O professor Barontini chama esse conceito de “tempo entrópico”. No experimento, a forma do tempo é:
- Flui em uma direção consistente, criando uma clara “flecha do tempo”
- Ordena eventos corretamente mesmo quando o miniuniverso se expande e contrai
- Pode acelerar ou desacelerar dependendo de como a entropia é redistribuída
O professor Barontini disse:”Em algumas teorias do universo, nomeadamente a gravidade quântica, o tempo não é uma função incorporada. No entanto, na vida quotidiana, o tempo flui do passado para o futuro – porque é que isto acontece quando a maioria das leis básicas da física funcionam igualmente para a frente e para trás?

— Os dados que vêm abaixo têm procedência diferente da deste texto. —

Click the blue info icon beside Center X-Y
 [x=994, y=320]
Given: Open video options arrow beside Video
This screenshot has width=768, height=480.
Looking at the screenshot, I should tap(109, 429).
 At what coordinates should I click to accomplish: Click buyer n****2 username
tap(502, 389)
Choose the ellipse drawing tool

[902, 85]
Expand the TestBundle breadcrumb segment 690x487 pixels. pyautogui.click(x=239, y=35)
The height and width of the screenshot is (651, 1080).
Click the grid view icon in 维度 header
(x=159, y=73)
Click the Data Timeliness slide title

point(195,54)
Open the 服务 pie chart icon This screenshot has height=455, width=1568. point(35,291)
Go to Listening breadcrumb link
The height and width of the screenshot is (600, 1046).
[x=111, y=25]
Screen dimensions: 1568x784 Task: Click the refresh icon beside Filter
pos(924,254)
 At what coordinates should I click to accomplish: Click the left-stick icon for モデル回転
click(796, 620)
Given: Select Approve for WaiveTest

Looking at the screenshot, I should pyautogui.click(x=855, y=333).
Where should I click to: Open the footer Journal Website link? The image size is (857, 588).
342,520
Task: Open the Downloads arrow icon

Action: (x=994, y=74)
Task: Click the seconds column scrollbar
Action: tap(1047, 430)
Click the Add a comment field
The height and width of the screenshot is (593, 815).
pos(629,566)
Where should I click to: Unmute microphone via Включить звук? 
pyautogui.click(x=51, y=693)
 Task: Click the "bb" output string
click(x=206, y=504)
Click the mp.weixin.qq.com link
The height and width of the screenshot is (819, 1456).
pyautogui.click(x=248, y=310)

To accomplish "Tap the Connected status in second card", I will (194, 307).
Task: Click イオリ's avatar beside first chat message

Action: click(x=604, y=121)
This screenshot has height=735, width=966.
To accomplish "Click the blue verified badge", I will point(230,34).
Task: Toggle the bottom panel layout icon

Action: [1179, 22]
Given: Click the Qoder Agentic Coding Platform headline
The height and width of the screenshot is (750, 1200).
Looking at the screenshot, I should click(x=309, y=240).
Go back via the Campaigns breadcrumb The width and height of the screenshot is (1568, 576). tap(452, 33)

“Este estudo fornece a primeira evidência experimental controlada de que o ‘tempo’ pode ser determinado por mudanças dentro do sistema, e não por um ‘relógio’ externo que consideramos como tempo. Ele fornece uma nova visão sobre a natureza do tempo na gravidade quântica que pode ser usada para descrever a dinâmica de forma tão eficaz quanto o tempo comum.”
Testando a gravidade quântica em laboratório
Os investigadores também descobriram que uma versão da equação de Schrödinger, a equação fundamental da mecânica quântica, pode ser expressa em termos de tempo de entropia. Isto significa que os cientistas ainda podem prever como a “nuvem de probabilidade” de um sistema quântico evoluirá ao longo do tempo, mesmo que o tempo seja determinado por mudanças internas e não por relógios externos.
O trabalho aborda um problema antigo da física. Se certas teorias estiverem corretas e o universo não tiver um relógio embutido, como os eventos podem ser colocados na ordem correta? A experiência sugere que a resposta pode estar na própria evolução interna do sistema.
O professor Barontini mostrou que o universo em miniatura obedece às leis padrão da mecânica quântica, ao mesmo tempo que permite testar ideias sobre a natureza do tempo, que geralmente são limitadas a teorias que descrevem todo o universo, sob condições controladas de laboratório.
Para experimentos sobre o Big Bang e buracos negros
O miniuniverso fornece uma plataforma experimental valiosa para testar as ideias da cosmologia quântica e da gravidade quântica. Em vez de confiar apenas em modelos matemáticos, os cientistas podem agora explorar conceitos relacionados com o universo primitivo através de experiências de laboratório.
A equipe diz que a mesma abordagem poderia eventualmente ser estendida a sistemas quânticos mais complexos, abrindo a porta para experimentos que investigam a física do Big Bang, do Big Crunch, de buracos negros simulados e de teorias concorrentes sobre como o próprio tempo se origina.